It can be very easy to get wrapped up in the day-to-day of life. You get up, get ready, go to work, go home. Maybe go out with friends or family every now and then. And with as much time as we spend at work, it ends up taking up a large portion of your time. Your work can be extremely fulfilling, and you can be very committed to it, but you still might feel like you want to be doing something…more, with the time that you have.
One way that companies are encouraging their employees to feel more fulfilled in their work life is by encouraging volunteering. And because it can sometimes be difficult to find time to volunteer around other day-to-day activities, some companies are even encouraging volunteer work during company time, as a team, or allowing team members to take a paid day off for volunteer work.

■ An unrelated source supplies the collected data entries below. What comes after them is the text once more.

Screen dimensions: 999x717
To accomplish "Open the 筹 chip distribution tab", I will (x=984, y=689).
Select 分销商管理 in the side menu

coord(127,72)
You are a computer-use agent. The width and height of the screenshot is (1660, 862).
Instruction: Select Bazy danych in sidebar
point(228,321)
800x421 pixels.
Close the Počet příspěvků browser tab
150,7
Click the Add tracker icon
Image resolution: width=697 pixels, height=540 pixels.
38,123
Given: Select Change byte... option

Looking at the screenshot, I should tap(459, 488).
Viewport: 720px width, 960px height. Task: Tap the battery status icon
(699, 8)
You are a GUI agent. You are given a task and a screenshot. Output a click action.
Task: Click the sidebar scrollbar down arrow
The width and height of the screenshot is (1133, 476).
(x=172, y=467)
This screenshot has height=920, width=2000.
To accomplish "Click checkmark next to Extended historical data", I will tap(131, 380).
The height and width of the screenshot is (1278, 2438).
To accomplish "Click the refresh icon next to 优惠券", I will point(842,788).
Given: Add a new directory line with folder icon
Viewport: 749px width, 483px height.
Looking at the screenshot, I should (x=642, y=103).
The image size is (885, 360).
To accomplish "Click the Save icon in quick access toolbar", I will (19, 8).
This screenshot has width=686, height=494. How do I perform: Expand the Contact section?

The truth is, volunteering can have significant benefits, both to you and to your community. It can help you learn new skills, or reduce stress. It can help employees connect to one another in a more relaxed environment, and make them feel like the company they’re with is concerned with the world outside the office. These are all things that should be encouraged by a good leader.
And by helping employees be engaged in volunteer work, you can help them be more engaged team members in general. According to a 2011 Deloitte Volunteer IMPACT Survey of employed adults from ages 21 to 35, millennials who often take part in workplace volunteer activities are almost twice as likely “to be very satisfied with the progression of their career.” And happy, engaged employees are hardworking, efficient employees.
One other benefit of encouraging volunteer work as a company is, frankly, good PR. By engaging in social corporate responsibility, you can make your company more visible in the community, and foster a more positive association with your brand. If members of the community see that your company and/or its employees are out and about, trying to better that community, there’s a chance they will become customers. And that’s great for any business.
But, disregarding the possible gain when it comes to customers, there are also great benefits for a company that allows its employees to engage in more volunteer work when it comes to company culture. According to an article on Fast Company in 2014, in a UnitedHealth Group study, 87% of people who volunteered in the previous year reported that volunteering helped develop teamwork and people skills, and 81% said volunteering together strengthened relationships among colleagues. That’s a phenomenal return on investment of time and resources, and those are the sort of results leaders should always seek out.
So consider encouraging volunteer work among your staff. Maybe take part in established volunteer day initiatives, such as Earth Day activities. Or even come up with your own volunteer initiative tailored to your company — like LinkedIn did with their InDay, a program that allows employees one Friday a month to give back to the community in some way.
There are countless companies out there for both clients and potential employees to choose from. Why not help yours stand out as one that wants to do just a little bit more when it comes to contributing to your community?